Bruce was Aaron’s father, and Julia’s father, and Anne’s husband, and Zosha and Will’s grandfather, and his work was warmly acknowledged at the feast in Prince Rupert Friday night, and rousingly remembered at another feast upriver in his hometown of Terrace the day after.

On Saturday afternoon, a four-hour meeting of the disorderly Loyal Order of the Masters of Mischief was convened, to both give and take account of its maestro, Bruce Hill. About 200 members were in attendance and no minutes were taken, except for the 240 or so taken up with eulogizing, roasting and wildly embellishing the reputation of a man whose like we will not see again for a very long time, if ever. “At different times, a Haight-Ashbury hippie, logger, millwright, commercial fisherman, salmon guide, shit disturber, river rat and boat junky, and putative conservationist... committed to wild salmon, wild places of the heart, home waters, big old trees, and fighting bad shit,” as he was described in Tools for Grassroots Activists, published by Patagonia.

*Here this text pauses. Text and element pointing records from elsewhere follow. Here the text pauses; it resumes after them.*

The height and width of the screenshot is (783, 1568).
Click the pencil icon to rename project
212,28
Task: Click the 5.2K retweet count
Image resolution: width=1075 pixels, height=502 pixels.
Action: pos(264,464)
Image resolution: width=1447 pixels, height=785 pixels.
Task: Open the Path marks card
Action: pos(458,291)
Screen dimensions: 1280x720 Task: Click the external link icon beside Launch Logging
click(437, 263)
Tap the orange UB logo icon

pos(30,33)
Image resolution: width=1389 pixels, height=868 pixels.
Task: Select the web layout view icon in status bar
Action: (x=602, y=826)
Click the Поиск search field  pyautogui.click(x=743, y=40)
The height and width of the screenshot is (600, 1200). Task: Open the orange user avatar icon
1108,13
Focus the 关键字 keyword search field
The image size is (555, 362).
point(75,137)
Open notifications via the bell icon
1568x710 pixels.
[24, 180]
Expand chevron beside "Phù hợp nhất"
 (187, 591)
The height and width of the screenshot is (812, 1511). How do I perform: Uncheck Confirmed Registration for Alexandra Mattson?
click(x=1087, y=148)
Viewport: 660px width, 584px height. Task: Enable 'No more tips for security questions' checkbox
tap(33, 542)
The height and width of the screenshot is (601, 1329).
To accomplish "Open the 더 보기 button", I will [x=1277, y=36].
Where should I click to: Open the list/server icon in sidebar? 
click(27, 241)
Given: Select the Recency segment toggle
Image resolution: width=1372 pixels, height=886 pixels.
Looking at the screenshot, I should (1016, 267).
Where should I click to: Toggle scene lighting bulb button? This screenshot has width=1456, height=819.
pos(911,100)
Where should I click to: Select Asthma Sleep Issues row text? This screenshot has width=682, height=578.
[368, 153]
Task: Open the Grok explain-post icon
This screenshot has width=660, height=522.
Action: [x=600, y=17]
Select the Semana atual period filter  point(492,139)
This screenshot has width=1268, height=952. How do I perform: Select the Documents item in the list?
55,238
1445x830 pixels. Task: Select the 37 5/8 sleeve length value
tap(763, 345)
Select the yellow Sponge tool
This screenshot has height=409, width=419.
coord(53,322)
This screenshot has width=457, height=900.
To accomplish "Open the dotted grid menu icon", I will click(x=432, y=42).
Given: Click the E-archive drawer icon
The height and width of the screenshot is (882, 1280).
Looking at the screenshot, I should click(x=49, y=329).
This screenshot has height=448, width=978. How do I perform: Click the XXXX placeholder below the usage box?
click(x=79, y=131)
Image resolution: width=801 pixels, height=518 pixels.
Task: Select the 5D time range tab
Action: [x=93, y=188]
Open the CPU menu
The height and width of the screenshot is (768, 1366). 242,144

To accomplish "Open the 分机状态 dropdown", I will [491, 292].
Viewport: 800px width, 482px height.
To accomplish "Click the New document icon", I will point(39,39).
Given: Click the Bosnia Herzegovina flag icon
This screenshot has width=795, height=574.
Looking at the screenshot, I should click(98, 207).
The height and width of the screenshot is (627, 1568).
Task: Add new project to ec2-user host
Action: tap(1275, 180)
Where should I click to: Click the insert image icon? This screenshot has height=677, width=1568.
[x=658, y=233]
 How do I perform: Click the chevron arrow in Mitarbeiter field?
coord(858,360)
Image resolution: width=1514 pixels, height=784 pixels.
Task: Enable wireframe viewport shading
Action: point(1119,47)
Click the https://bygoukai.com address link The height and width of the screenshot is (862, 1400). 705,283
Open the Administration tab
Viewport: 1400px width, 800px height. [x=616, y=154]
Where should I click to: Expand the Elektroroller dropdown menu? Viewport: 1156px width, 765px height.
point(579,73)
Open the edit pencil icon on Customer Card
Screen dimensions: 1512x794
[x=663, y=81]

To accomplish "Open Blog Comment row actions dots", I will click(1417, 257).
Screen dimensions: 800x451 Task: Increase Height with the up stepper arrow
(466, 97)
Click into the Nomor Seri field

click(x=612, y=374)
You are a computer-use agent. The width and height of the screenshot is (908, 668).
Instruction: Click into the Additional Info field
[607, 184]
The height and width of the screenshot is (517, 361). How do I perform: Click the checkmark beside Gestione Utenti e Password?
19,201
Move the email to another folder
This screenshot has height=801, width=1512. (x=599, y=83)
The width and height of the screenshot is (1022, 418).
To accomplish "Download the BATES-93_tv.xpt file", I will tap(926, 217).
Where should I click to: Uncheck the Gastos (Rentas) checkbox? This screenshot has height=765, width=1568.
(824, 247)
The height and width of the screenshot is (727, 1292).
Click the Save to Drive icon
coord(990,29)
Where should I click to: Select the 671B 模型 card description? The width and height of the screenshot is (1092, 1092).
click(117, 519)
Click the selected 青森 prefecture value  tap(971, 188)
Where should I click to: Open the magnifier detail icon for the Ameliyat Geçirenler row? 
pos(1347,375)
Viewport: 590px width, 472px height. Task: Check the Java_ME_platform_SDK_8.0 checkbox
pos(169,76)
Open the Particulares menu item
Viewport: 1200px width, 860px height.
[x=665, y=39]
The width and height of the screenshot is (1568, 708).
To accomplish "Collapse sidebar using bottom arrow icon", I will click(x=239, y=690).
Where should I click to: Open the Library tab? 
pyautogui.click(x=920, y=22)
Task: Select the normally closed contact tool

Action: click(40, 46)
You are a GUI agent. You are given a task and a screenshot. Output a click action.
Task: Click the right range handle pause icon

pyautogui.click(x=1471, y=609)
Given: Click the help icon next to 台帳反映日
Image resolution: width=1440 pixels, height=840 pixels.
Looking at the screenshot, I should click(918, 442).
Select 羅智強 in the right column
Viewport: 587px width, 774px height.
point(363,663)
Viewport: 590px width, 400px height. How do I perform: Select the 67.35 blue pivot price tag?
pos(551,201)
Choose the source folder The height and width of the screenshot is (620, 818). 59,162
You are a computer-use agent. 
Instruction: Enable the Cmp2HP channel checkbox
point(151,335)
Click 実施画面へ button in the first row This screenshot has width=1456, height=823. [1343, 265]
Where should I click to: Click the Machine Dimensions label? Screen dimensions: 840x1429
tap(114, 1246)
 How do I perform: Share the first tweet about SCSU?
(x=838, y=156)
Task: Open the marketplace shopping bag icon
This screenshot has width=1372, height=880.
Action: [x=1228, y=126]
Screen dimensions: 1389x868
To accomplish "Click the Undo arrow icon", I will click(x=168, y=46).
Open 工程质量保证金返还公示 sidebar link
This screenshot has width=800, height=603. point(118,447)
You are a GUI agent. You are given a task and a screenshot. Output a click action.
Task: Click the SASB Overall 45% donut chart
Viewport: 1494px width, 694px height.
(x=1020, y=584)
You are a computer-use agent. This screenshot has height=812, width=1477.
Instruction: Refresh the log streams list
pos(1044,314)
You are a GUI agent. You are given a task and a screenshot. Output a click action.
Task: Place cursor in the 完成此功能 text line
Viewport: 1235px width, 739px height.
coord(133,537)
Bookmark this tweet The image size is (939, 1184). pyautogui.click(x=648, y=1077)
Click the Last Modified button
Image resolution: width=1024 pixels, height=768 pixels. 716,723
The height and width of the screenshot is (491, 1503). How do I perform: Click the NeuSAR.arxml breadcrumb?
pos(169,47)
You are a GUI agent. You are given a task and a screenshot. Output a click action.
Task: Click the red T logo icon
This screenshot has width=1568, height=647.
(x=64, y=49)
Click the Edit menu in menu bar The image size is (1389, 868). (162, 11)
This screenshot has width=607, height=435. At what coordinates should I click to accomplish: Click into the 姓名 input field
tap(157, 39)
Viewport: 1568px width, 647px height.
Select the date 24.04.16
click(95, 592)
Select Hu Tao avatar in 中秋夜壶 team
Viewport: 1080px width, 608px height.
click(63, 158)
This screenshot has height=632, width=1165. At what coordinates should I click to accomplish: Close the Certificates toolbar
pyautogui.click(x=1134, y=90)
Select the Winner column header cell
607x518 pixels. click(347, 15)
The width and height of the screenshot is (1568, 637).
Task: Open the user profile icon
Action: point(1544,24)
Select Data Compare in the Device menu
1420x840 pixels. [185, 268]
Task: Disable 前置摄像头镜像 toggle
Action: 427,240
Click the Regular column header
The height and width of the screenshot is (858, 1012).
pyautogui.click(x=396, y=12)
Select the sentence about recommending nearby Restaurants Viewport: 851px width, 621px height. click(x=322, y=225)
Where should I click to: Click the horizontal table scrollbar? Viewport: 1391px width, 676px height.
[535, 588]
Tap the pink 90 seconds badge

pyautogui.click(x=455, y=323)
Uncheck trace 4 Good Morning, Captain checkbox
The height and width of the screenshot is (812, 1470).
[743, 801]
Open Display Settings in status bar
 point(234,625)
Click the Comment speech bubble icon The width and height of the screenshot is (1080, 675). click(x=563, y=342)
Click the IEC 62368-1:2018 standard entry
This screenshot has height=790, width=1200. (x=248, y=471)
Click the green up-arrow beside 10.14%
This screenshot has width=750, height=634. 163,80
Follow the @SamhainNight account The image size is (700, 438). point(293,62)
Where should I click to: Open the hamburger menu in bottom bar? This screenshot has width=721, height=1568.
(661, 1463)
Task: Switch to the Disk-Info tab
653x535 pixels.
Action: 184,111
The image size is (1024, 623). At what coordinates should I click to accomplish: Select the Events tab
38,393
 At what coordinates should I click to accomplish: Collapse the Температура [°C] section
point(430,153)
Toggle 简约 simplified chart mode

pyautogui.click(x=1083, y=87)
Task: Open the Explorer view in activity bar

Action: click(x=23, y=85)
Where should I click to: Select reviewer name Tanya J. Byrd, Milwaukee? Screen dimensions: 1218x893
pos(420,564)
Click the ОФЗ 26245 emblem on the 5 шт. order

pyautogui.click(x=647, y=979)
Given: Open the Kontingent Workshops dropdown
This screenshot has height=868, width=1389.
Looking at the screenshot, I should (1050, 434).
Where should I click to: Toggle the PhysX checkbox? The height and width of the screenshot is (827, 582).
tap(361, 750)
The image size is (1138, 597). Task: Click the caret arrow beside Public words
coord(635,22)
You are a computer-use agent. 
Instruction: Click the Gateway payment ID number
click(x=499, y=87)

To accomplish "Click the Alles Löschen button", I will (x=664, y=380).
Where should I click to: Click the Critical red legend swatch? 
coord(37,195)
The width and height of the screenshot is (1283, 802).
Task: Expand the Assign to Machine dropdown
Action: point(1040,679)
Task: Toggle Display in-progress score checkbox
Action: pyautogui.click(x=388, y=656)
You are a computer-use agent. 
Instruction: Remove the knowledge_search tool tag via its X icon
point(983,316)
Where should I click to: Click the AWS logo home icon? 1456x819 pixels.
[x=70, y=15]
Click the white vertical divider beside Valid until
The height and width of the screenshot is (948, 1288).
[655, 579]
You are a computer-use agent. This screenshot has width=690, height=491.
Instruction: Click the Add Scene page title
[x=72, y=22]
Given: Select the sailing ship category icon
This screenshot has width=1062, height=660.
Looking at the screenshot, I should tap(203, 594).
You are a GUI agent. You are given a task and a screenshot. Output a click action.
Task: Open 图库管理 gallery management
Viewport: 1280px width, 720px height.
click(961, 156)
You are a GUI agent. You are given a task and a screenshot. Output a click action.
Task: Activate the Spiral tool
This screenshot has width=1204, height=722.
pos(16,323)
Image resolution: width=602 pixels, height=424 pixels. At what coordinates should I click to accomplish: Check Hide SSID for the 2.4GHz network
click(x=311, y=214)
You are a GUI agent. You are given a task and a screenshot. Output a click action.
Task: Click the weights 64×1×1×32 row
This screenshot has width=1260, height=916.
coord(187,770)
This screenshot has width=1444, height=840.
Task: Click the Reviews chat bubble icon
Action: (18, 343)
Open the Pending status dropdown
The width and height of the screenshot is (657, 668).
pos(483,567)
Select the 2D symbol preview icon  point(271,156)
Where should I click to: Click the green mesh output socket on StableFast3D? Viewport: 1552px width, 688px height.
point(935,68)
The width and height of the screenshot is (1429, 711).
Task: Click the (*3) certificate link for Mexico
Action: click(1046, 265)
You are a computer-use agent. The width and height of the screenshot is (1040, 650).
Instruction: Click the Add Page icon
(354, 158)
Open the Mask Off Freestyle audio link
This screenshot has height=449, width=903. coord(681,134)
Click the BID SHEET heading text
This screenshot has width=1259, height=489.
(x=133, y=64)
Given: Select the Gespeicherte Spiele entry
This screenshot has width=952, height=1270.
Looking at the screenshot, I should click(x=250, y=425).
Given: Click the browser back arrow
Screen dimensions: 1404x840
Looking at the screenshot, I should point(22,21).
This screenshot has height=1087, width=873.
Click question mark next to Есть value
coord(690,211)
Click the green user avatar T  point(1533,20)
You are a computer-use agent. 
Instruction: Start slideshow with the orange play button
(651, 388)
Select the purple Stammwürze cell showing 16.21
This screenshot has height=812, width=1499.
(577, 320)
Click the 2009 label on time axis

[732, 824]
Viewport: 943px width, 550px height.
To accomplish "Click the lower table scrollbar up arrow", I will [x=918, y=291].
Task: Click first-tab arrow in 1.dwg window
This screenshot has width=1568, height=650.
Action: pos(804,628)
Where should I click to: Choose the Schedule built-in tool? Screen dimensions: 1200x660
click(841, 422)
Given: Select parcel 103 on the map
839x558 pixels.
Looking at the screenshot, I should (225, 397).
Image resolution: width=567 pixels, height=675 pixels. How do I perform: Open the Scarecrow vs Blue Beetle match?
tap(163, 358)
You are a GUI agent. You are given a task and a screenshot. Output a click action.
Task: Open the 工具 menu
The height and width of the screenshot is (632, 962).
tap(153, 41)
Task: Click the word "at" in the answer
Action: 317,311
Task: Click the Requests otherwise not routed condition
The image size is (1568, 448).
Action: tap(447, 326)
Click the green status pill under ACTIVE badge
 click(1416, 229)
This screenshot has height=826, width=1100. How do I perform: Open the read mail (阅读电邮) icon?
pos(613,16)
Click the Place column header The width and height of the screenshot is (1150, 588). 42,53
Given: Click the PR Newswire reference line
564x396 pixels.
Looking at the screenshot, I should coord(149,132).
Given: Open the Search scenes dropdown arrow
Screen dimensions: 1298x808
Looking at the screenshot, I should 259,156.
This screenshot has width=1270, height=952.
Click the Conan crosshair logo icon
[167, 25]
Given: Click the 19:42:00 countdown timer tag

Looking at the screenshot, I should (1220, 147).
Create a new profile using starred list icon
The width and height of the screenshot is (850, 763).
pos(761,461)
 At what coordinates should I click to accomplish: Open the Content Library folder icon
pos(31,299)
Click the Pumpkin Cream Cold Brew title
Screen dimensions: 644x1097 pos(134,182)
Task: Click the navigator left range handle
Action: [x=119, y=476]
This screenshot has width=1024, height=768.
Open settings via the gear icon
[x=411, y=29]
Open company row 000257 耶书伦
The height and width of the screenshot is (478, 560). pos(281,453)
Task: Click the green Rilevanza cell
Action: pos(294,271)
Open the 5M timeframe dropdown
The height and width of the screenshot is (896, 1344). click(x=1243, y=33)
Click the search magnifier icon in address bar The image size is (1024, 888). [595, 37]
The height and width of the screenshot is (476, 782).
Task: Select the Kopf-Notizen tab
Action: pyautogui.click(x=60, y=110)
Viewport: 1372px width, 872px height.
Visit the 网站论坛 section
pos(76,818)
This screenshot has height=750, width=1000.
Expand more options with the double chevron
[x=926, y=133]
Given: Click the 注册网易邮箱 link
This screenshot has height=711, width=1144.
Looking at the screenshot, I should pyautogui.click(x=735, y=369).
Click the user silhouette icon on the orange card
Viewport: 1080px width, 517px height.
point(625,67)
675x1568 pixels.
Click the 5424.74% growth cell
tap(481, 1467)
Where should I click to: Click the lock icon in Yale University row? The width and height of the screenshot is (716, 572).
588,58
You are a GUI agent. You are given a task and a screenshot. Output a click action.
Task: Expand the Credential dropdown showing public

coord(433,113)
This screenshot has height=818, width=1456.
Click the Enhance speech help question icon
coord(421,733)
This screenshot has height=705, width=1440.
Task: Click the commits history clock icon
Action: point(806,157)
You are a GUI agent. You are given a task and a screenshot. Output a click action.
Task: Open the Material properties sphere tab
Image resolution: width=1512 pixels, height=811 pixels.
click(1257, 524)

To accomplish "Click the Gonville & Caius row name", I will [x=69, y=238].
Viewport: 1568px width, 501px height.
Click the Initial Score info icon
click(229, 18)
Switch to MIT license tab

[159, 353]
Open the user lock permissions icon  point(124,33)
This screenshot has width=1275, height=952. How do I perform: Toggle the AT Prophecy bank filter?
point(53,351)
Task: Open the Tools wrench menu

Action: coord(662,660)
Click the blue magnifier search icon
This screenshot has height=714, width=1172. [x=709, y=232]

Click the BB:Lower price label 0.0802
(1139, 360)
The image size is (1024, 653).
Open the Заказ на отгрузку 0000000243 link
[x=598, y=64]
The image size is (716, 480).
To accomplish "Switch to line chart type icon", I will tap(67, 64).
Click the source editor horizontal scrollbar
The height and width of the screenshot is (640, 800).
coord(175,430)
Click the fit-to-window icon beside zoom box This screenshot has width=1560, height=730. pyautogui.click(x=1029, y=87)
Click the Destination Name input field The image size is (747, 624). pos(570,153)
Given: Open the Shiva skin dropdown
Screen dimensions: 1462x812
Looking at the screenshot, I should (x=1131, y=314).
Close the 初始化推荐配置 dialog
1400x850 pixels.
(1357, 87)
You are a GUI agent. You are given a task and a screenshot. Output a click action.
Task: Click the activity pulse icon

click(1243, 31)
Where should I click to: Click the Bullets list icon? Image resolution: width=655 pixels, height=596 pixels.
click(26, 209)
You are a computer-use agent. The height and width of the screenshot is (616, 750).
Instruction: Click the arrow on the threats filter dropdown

Bruce’s exaltation in a Terrace school hall Saturday felt like an exhalation of sorts, a warm Chinook breeze not just of affection for a man who raised a huge family of activists around his kitchen table, on the deck of a floating armada of one called the Suncrest, around campfires, in town halls, at blockades, or wherever there was “bad shit” that needed to be turned into good shit — no, not just affection for Bruce, but for a vein of thinking that is common to the people of Elliott, N.T. and Lelu Island, B.C. and many points in between, and that is embodied in the idea, if not the practice, of seeking their “free, prior and informed consent” before a corporation, “authorized” by a government of any stripe, can “develop” lands or waters that either don’t belong to them, or whose ownership is in doubt.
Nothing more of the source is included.